Are views performance gain still relevant in modern RDBMS


There's no doubt that writing SELECT * FROM viewCostumerAddress much simpler and intuitive than SELECT c.id,c.name,a.id,a.fullAddress FROM customer c JOIN address a on a.id_costumer=c.id ORDER BY a.id,c.Priority, but when a herd of people are telling you that "the view's performance is way better" and your tests does not show such gain what you do?
All tests that I have conducted were using the same SQL Server 2014. The dataset had about 2kk clients and 2.5kk addresses. At no point, the servers memory got over 60% consumption. The cold-queries tests were always followed by a complete service restart to "force-clean" any pre-compile queries and any cached info. The results for hot-queries were only recorded after each query/view got hit 200 times, filtering as much different values as possible.
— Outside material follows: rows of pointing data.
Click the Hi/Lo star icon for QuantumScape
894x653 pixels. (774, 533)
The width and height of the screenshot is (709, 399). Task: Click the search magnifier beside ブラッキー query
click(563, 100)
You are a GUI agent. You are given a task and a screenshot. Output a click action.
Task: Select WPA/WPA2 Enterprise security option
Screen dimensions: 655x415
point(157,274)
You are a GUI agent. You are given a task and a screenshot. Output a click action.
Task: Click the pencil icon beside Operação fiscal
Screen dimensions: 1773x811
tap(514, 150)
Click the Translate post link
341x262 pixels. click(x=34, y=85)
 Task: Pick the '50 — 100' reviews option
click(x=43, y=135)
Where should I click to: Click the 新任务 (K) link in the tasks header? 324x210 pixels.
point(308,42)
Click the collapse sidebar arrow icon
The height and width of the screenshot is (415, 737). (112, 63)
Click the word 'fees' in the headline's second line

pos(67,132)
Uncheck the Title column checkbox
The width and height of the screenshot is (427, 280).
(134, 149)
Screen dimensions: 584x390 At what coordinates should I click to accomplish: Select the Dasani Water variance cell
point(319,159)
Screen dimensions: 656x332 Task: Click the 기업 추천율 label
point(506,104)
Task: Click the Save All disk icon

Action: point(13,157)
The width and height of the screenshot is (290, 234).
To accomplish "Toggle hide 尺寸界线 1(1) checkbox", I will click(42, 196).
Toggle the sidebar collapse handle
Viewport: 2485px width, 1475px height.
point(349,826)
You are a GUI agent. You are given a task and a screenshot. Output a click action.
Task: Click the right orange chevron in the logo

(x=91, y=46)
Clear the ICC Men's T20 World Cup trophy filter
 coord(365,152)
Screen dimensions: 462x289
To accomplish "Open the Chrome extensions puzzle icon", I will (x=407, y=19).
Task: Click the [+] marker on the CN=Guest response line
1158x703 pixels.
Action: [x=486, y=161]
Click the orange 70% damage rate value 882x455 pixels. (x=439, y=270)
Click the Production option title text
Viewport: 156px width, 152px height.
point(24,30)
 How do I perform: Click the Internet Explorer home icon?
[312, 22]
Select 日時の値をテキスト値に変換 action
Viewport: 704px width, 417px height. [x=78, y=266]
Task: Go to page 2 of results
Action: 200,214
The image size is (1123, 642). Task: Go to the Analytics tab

All tests were conducted 1000 times on a dedicated, not virtual server (bare-metal).
And yet, the end results varied less than 1% (0.971%) for hot-queries and almost 0 for cold-queries (0.0024%).

In face of these results I came to wonder if in a modern RDBMS world and "object-relational mappers", does the old-claim of performance gain still valid reason to query data from views instead of tables directly?

PS: Please try to be as scientific as possible in your answer, providing testing methodology (if the case) and/or scientific paper or be as specific and thorough in the case of reporting a event that you witnessed.


Solution

  • if you have a normal view which is not an indexed view there is no performance gain. This is because, when you select from the view, SQL-Server runs the T-SQL-Statement as it would do without a view.

    These are some of my thoughts on views:

    1. views are security layers

    I personally do not want anybody get direct access to my base tables. In a view I can filter out rows based on the permission of the caller. And up to SQL Server 2014 you can't do this with tables.

    2. views are returning specific set of columns

    If I have to change the schema of underlying tables, I can ALTER the view in a manner, that it returns the same columns as before. If you do not use views and the user SELECTs from the base tables himself, queries might fail.

    3. Views are saving development-time

    You do not have to write the same T-SQL-Statement over and over again. And what if there is an error in the T-SQL-Statement? Just fix it in one place, in the view. You might not have to change the application or many functions and Stored Procs.

    4. Using indexed view to Speed up SELECTs

    When you see that your INNER JOIN in the view is too expensive and there are no more other options (like useful indexes or schema-changes) you can use a indexed views to speed up SELECTs. But you may have performance decrease on INSERTs, UPDATEs and DELETEs because the index of the view has to be updated too.